Records from a data collection:
--
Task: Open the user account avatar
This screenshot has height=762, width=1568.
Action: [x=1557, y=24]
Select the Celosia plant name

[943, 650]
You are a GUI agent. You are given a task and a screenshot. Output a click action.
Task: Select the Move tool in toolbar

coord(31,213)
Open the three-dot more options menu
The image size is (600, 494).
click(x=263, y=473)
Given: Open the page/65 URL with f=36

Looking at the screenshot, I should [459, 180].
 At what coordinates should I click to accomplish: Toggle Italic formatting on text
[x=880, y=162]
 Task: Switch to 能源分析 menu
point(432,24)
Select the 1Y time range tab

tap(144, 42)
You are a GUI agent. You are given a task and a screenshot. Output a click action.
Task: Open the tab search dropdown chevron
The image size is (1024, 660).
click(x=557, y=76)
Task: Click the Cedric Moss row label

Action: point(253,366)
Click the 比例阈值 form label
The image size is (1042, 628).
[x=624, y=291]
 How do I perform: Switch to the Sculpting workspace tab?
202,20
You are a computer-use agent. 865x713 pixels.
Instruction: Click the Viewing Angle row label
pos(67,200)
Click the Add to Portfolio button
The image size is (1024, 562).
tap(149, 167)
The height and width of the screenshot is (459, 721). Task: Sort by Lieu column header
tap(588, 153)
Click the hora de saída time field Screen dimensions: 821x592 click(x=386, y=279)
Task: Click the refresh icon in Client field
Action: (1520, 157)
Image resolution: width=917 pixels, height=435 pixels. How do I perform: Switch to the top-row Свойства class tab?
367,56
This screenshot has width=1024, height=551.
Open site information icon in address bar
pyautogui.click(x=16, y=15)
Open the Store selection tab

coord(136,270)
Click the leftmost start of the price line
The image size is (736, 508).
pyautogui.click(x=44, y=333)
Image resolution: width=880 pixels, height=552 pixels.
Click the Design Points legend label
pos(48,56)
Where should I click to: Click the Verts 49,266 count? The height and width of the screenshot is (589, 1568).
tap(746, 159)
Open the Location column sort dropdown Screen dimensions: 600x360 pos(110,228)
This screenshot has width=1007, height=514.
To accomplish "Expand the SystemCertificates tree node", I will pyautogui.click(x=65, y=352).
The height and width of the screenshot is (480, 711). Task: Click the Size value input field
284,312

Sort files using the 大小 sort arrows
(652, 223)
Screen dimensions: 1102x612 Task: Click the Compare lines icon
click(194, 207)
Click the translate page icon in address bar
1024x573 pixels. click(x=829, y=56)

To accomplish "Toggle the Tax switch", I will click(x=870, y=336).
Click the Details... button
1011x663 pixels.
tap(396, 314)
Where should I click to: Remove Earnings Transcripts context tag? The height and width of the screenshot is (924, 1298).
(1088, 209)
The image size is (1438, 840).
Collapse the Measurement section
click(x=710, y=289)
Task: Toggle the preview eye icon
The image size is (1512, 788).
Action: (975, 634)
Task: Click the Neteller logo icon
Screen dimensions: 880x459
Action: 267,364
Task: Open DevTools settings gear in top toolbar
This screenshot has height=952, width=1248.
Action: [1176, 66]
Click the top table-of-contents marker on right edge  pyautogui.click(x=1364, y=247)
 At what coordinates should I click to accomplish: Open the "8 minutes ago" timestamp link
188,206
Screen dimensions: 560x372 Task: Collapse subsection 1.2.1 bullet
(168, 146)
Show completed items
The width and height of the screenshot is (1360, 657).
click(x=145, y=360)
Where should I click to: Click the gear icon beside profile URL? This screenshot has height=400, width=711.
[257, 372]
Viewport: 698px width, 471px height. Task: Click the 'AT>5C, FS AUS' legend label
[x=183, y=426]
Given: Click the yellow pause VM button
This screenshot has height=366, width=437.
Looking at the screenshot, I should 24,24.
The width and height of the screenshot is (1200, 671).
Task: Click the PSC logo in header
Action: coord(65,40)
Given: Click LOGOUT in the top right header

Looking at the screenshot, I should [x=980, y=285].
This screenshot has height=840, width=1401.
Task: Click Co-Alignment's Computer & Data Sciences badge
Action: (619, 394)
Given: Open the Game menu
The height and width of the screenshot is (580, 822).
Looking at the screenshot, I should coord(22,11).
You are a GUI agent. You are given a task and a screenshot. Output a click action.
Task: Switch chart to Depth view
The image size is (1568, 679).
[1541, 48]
--
Going through the data above, please tally the lines that contain the string "dropdown" and return only the total.

[Answer to the exercise] 2